● Recorded information:
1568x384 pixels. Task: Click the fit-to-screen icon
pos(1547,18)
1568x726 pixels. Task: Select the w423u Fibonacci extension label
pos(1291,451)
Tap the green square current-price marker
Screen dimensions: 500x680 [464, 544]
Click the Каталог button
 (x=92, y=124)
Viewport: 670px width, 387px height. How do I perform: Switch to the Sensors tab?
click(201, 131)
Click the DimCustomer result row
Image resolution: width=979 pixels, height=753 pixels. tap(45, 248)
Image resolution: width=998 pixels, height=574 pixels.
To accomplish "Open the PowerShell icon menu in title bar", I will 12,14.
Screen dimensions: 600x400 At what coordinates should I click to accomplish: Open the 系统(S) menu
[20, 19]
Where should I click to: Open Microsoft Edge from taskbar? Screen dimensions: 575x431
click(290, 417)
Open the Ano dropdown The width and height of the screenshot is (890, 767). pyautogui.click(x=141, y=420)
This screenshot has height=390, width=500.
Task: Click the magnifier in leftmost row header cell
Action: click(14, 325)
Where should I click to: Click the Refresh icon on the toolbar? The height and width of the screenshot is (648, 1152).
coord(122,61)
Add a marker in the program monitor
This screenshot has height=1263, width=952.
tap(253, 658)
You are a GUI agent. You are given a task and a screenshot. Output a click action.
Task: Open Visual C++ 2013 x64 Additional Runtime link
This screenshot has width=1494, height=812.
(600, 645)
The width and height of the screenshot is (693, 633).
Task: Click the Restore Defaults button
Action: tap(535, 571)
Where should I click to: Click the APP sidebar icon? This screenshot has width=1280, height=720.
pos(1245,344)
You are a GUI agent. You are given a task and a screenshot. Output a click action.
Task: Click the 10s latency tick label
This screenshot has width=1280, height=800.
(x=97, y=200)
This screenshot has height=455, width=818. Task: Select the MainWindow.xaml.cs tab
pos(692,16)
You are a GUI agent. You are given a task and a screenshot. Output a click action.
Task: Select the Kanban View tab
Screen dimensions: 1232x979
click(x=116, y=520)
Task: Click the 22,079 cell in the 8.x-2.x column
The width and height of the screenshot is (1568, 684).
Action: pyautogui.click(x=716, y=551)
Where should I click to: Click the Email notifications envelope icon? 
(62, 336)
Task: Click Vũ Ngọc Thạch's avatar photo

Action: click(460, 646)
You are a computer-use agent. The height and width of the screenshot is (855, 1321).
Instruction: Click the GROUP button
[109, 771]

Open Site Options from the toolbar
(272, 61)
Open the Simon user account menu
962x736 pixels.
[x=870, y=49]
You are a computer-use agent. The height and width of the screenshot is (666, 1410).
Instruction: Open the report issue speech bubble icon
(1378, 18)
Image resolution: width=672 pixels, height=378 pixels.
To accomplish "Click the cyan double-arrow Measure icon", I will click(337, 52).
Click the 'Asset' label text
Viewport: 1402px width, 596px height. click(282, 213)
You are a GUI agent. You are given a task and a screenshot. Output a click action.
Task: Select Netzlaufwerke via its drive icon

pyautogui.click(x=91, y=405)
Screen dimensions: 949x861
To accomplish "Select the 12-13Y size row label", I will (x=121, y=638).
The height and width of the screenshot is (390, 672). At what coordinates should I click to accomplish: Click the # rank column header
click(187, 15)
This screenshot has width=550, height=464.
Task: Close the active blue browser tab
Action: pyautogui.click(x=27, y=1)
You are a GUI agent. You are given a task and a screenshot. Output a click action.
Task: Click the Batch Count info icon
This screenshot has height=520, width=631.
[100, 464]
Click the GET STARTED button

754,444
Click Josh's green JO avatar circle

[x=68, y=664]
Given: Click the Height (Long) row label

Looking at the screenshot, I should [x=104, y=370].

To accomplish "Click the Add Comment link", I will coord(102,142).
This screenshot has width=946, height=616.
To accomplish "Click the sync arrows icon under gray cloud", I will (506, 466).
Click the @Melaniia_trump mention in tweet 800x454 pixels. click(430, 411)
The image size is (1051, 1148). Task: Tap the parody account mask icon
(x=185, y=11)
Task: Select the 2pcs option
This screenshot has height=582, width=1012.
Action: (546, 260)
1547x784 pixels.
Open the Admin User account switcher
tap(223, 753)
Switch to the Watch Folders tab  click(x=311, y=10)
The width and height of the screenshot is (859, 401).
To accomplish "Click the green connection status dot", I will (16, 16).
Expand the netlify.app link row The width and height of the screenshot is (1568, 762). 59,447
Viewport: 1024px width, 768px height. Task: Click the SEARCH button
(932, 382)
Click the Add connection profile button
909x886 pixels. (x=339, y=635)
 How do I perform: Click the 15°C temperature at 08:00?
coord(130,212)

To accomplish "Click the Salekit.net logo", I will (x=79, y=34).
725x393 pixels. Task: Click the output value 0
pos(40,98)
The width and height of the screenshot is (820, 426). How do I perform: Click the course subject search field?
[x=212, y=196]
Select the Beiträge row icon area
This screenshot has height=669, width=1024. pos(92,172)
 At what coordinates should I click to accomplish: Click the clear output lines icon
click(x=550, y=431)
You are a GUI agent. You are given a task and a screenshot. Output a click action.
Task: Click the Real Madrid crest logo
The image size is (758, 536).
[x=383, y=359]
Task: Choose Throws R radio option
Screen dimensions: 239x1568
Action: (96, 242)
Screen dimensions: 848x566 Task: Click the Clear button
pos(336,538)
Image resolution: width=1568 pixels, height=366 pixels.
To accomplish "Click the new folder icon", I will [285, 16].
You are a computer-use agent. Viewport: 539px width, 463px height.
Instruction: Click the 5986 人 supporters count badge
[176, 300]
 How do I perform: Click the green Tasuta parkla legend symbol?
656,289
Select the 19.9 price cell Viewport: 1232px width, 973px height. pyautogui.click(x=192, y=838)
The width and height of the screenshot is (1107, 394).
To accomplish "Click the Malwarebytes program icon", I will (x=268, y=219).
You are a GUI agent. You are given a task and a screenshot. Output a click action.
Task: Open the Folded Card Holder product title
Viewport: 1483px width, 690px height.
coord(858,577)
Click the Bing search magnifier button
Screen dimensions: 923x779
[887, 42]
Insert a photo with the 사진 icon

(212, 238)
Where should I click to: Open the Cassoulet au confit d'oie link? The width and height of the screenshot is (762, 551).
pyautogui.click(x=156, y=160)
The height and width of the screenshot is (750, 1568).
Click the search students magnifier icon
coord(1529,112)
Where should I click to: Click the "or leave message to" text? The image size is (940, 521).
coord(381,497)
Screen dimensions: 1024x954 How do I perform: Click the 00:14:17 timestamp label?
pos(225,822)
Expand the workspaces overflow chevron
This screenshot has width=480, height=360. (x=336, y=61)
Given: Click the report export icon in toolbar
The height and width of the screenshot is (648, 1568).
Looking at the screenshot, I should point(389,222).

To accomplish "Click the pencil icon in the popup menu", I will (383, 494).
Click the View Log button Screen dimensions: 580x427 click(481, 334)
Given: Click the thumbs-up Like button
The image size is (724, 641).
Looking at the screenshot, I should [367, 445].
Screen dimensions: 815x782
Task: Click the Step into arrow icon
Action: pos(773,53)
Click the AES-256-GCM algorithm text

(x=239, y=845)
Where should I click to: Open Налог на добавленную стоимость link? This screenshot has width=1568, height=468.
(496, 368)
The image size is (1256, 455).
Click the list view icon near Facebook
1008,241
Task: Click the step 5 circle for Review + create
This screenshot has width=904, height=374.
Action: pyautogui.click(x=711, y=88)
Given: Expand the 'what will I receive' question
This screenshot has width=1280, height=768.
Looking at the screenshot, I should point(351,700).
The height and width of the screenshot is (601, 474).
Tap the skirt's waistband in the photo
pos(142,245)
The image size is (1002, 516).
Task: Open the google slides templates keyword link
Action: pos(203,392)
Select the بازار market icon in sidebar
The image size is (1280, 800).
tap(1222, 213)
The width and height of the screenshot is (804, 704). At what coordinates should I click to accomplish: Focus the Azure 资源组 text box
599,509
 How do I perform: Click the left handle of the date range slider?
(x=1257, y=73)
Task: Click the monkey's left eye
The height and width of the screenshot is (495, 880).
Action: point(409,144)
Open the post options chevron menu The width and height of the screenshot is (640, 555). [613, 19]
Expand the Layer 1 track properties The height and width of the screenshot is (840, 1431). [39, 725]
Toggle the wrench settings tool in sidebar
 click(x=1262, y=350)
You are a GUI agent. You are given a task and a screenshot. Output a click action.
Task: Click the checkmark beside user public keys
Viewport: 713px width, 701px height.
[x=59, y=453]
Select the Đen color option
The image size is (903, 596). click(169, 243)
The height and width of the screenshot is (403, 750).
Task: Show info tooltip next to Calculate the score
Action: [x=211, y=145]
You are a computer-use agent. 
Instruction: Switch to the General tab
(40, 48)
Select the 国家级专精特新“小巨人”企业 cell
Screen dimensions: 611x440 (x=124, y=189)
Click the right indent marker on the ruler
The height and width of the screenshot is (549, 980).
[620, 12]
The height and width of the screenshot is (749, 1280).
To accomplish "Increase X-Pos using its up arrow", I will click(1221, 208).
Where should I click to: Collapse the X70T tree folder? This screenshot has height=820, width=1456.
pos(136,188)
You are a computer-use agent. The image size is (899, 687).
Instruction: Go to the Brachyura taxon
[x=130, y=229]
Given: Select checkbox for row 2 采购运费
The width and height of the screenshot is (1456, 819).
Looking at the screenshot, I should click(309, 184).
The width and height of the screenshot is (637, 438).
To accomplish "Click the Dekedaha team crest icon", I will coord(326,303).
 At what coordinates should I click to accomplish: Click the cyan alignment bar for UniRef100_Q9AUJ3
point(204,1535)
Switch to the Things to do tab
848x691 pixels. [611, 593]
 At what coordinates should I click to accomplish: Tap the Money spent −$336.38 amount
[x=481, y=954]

● Exercise goal: Would you please write out, exactly and with no other lines, the stretch of the listing above from the line containing "Click the 'Asset' label text" through the line containing "Task: Click the Batch Count info icon"?

● Answer to this problem:
Click the 'Asset' label text
Viewport: 1402px width, 596px height. click(282, 213)
You are a GUI agent. You are given a task and a screenshot. Output a click action.
Task: Select Netzlaufwerke via its drive icon

pyautogui.click(x=91, y=405)
Screen dimensions: 949x861
To accomplish "Select the 12-13Y size row label", I will (x=121, y=638).
The height and width of the screenshot is (390, 672). At what coordinates should I click to accomplish: Click the # rank column header
click(187, 15)
This screenshot has width=550, height=464.
Task: Close the active blue browser tab
Action: pyautogui.click(x=27, y=1)
You are a GUI agent. You are given a task and a screenshot. Output a click action.
Task: Click the Batch Count info icon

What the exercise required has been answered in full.